Zach shrugs. I remind myself that he went to Juilliard. It leaves its mark.

“Let’s go.”

Alicia lifts her bow, sounds those low notes, and Zach, not looking at me, sneaks through every window and down every chimney. Tom is the wind around the house. I sing the things I sing—“The Orchids” is about a murder—as plainly as I can. The others bring the complexity, turn day into night, night into day. I still feel a little queasy, my guts are roiling, but I ignore it, concentrating on how the light moves from the top of Tom’s head to one rounded shoulder. In the song, blood moves over the floor.

Alicia puts down her bow. “No. I got that wrong. Can we start again?”

We pause. We start again.

The sound lifts. Although I wrote these words, this music, while sitting on the floor of my tiny apartment on 19th Street, sometimes with Jim eating a sandwich or typing on his computer next to me, they feel as if they came from somewhere else when the band is together like this. He shot his baby down (doesn’t he always?), blood on the orchids, blood on the floor, and the sound is like that: the blood that moves through us all.
I wasn’t there is what he said.
Alicia is the rain. Zach is the earth. The sound fills the room like the blood in our ears. The sound finds our pulse, the backs of our knees, the roots of our hair, our hearts, our lungs, the insides of our elbows. I can’t really read music, but I can find it with my hands, groping blind. I can pull down the notes I want from the air, like stealing fruit from someone else’s garden.

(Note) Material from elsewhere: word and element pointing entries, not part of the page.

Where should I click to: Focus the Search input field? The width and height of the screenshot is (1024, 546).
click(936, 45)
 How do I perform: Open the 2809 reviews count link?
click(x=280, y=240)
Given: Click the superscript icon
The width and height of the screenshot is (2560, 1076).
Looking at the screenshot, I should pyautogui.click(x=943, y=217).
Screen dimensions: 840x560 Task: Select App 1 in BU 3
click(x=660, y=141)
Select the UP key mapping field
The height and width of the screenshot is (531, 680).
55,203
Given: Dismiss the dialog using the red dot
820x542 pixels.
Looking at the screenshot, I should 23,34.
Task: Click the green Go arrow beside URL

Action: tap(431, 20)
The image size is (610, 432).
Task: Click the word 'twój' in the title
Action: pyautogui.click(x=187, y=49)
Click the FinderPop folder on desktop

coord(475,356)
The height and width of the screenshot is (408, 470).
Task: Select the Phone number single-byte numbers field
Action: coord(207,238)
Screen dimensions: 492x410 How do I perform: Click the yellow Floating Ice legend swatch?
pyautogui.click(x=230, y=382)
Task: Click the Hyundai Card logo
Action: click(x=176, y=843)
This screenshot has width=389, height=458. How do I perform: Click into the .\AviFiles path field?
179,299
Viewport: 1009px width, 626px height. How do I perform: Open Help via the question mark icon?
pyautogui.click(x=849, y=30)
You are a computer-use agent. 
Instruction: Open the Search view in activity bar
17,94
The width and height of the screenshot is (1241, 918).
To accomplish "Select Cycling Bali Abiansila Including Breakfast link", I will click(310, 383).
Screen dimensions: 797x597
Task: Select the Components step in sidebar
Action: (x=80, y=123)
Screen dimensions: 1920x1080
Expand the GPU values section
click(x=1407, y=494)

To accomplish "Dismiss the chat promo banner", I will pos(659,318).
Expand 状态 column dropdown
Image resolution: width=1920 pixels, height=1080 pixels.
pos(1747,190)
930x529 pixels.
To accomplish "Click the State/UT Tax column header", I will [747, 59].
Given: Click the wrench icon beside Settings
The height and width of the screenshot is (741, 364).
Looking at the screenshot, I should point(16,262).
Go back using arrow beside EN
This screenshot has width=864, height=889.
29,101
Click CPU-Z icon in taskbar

“Waiting for a Sign.” “Smoke and Mirrors.”

“Give the snare the finger, it has a throat to it when you hit it with the mallet.”

“We’re rampaging through the second verse.”

“Alicia, stop cracking your knuckles.”

“Tom, it’s ganging up on the four on the floor.”

Seven years of sound, of music only I could hear, now produced in the bodies of these strangers. I never imagined them, how could I have? I wasn’t sure anyone else would ever hear that sound. The light touches Tom on the elbow. We all have our heads down, to listen. The awkward half-note—
never
ever,
bro
—shapes the door, and we duck, heads down, through the door, through the eye of the needle, to the place where the roads double back on themselves. Zach, Tom, Alicia, and, last, me. We are there.